Israeli Prime Minister Benjamin Netanyahu might be best known for his hawkish foreign policy, his confrontational, even alienating demeanor, and his determination to resist Iran and radical Islamist forces at all costs. But what he'd really like to be known for are his economic reforms. At least that was the point he continually made while accepting the American Enterprise Institute's Irving Kristol Award on November 9. Speaking to a largely sympathetic, right-of-center crowd, Netanyahu earned applause when he argued that the Laffer curve worked, and that his 2003 tax cuts had transformed Israel into a market economy and an engine of growth.

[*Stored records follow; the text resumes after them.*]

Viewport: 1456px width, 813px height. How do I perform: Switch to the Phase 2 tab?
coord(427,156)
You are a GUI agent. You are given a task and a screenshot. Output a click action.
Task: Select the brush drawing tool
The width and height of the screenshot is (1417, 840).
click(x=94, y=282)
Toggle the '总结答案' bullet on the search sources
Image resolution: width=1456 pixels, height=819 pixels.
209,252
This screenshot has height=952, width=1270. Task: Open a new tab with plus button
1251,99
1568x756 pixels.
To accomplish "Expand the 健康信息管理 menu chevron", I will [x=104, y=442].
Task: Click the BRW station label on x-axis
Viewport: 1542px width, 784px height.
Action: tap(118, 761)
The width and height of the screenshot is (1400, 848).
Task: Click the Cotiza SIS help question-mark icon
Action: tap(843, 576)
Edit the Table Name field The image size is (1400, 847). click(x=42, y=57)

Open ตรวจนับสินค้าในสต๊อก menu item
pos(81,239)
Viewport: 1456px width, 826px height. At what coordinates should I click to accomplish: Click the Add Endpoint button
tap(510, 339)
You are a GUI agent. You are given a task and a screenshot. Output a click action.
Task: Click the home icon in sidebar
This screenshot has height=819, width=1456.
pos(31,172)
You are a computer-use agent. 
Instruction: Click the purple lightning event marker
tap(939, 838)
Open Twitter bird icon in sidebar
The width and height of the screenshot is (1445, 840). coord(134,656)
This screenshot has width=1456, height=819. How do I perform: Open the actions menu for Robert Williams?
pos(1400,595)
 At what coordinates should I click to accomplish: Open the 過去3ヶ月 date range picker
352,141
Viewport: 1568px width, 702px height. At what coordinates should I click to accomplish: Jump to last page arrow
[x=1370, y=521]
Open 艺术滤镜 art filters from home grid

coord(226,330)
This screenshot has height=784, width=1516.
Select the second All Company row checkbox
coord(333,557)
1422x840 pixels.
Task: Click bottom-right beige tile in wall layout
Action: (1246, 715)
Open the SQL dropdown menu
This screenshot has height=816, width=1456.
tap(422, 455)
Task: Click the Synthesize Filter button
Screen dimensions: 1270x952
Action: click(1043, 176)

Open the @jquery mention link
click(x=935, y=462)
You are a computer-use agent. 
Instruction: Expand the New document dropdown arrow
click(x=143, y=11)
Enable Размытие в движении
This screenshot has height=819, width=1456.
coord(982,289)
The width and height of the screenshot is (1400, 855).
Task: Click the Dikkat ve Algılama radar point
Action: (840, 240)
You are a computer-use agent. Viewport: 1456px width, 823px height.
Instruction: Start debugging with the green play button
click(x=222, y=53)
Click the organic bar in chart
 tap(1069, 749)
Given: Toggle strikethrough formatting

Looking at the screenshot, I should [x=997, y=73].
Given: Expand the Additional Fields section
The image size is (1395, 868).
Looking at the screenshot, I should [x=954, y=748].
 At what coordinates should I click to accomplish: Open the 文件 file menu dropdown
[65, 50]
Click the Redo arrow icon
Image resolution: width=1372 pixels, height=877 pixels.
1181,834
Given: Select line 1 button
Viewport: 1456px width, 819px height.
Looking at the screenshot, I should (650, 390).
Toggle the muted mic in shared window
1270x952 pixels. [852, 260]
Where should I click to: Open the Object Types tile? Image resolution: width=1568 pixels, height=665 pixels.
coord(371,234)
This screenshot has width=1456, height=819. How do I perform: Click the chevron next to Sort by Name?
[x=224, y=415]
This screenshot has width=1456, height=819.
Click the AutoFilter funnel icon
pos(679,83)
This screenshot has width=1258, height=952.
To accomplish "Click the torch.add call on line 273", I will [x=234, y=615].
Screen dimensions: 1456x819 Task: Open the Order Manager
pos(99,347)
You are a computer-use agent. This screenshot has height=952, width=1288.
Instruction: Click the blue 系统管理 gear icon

In 2003 Israel was suffering from its worst economic recession since its founding. The second intifada was primarily blamed for the downturn, but Netanyahu, who took over the Finance Ministry under Prime Minister Ariel Sharon, also blamed a bloated public sector and stifling regulations. Using a story about training as a parachute soldier (an anecdote he repeated at the AEI dinner), Netanyahu explained that the public sector had become a fat man resting on a thin man's back. If Israel were to be successful, it would have to reverse the roles. The private sector would need to become the fat man, something that would be possible only with tax cuts and a trimming of public spending. Netanyahu's Finance Ministry even put out information packets explaining the Laffer curve to Israelis.

Netanyahu didn't just engage in rhetoric. He pushed through controversial reforms that some have blamed for creating serious income inequality. The top individual tax rate was cut from 64 percent to 44 percent, while corporate taxes were slashed from 36 percent to 18 percent. Government spending was capped for three years. Pension ages went up for both men and women. He also liberalized currency exchange laws. The results were a success on the macroeconomic level. Unemployment dropped, as did the debt-to-GDP ratio (from 102 percent to 80 percent). And taxes went from 35.6 percent of GDP in 2000 to 30.5 percent in 2015. Netanyahu credits these reforms for making Israel's high-tech boom of the last few years possible.

Does this prove that the Laffer curve was a success? Some economists have long conceded that in smaller economies, it might be possible to generate higher revenues by lowering taxes. It certainly is easier to make tax cuts pay for themselves when dealing with a nation of 8 million like Israel than a nation of 300 million like the United States. And in Israel, tax receipts did rise after Netanyahu's tax cuts. In fact, they were sharply higher in 2007 than in 2003, before falling for several years because of the global recession.

A cursory examination of Israel's financial situation shows that Netanyahu might have succeeded where President Reagan failed. His tax cuts did pay for themselves. And he has transformed Israel into more of a market economy (although the rise of tycoons led to sharp protests in 2011 and a slight tax increase to pay for more public spending). In fact, the prime minister recently announced plans for more cuts to taxes, this time to the VAT and corporate levies.

So AEI, an organization devoted mostly to conservative economic policy goals, seems justified in giving its award to Netanyahu. After all, he might have shown that the right-of-center economic policies that have stalled in the United States might actually work for other countries.